• **EXERCISE PROMPT**: Since only the total matters, count the lines of these entries containing the word "computer" and write that total alone.
^^^^^^^^
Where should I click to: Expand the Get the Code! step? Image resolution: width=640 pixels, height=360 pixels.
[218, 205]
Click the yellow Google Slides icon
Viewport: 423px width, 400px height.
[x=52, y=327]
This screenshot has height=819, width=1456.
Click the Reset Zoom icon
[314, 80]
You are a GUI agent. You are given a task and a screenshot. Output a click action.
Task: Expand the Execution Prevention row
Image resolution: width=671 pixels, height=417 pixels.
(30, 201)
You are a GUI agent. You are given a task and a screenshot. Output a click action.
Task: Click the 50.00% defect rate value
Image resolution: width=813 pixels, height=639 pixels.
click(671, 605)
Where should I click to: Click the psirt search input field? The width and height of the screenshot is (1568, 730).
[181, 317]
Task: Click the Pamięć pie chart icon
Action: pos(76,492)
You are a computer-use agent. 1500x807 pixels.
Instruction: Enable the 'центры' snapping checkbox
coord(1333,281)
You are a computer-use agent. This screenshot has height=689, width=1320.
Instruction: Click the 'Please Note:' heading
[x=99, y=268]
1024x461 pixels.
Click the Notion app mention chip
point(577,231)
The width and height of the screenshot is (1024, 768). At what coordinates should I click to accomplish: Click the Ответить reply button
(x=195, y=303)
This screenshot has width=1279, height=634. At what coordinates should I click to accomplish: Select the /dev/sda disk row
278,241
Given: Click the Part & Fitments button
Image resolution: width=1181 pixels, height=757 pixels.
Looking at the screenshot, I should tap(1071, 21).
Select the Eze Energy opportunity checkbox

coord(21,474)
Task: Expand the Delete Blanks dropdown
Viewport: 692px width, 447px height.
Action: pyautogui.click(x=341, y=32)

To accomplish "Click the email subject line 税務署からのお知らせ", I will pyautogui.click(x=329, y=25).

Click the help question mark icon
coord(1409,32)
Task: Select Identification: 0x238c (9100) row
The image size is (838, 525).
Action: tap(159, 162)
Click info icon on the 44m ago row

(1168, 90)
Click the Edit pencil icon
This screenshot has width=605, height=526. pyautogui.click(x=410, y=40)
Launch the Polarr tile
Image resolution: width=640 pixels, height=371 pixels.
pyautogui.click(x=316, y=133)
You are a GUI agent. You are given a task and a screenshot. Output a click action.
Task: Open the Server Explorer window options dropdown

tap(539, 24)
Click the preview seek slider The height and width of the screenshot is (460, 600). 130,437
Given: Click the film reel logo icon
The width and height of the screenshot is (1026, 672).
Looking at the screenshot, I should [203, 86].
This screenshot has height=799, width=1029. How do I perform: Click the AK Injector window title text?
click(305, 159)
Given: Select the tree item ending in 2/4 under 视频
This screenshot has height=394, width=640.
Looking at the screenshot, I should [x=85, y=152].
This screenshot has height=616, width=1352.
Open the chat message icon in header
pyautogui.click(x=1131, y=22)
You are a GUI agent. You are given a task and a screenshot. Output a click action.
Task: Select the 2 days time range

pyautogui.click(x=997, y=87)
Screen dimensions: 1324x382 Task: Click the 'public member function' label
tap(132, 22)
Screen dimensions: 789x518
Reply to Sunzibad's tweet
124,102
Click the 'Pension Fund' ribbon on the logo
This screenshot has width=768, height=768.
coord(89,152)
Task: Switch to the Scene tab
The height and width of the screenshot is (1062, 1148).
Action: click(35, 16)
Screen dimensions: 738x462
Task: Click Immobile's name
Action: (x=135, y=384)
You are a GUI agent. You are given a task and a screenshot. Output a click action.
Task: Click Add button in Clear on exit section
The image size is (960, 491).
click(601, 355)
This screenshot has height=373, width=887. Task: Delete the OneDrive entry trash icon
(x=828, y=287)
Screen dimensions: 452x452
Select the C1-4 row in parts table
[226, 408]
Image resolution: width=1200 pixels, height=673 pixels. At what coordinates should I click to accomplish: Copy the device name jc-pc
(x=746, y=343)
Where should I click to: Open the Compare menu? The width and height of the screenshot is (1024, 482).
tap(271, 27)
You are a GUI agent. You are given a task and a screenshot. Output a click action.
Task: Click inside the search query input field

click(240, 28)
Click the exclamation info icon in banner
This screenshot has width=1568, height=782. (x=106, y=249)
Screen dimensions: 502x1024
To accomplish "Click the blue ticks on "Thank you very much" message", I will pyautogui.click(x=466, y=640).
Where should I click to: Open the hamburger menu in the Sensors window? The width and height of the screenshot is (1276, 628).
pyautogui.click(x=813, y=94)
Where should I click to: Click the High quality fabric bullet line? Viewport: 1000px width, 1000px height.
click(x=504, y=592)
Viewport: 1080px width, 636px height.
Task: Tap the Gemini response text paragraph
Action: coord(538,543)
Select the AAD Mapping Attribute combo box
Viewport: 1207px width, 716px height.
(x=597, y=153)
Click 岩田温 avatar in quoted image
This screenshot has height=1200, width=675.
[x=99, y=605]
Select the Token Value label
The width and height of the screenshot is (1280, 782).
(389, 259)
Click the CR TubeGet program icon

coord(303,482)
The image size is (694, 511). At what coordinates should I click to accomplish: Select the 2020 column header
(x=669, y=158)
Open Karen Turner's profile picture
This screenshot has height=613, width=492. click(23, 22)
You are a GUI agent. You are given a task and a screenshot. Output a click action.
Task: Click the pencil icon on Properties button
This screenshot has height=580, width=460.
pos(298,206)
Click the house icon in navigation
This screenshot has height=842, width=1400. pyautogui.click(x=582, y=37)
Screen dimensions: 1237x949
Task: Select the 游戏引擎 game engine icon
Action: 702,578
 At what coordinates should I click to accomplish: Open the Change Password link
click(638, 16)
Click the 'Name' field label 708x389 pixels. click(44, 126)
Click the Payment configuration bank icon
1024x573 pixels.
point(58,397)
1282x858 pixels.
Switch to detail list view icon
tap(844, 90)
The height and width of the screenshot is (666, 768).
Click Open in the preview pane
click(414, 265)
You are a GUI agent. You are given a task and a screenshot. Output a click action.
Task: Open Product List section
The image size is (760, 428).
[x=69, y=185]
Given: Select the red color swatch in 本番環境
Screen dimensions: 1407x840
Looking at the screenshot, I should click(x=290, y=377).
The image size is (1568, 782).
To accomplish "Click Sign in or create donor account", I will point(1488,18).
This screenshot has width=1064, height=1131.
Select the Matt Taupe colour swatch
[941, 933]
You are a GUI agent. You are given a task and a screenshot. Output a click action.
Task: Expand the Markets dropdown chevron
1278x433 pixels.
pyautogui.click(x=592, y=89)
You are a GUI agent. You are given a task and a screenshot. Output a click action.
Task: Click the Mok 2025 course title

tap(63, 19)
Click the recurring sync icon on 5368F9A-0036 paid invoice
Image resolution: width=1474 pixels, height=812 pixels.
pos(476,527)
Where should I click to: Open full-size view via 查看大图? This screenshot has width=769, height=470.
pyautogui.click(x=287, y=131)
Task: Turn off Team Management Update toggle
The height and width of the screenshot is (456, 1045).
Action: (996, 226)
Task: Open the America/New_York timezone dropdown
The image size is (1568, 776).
^^^^^^^^
• **SOLUTION TO THIS EXERCISE**: 2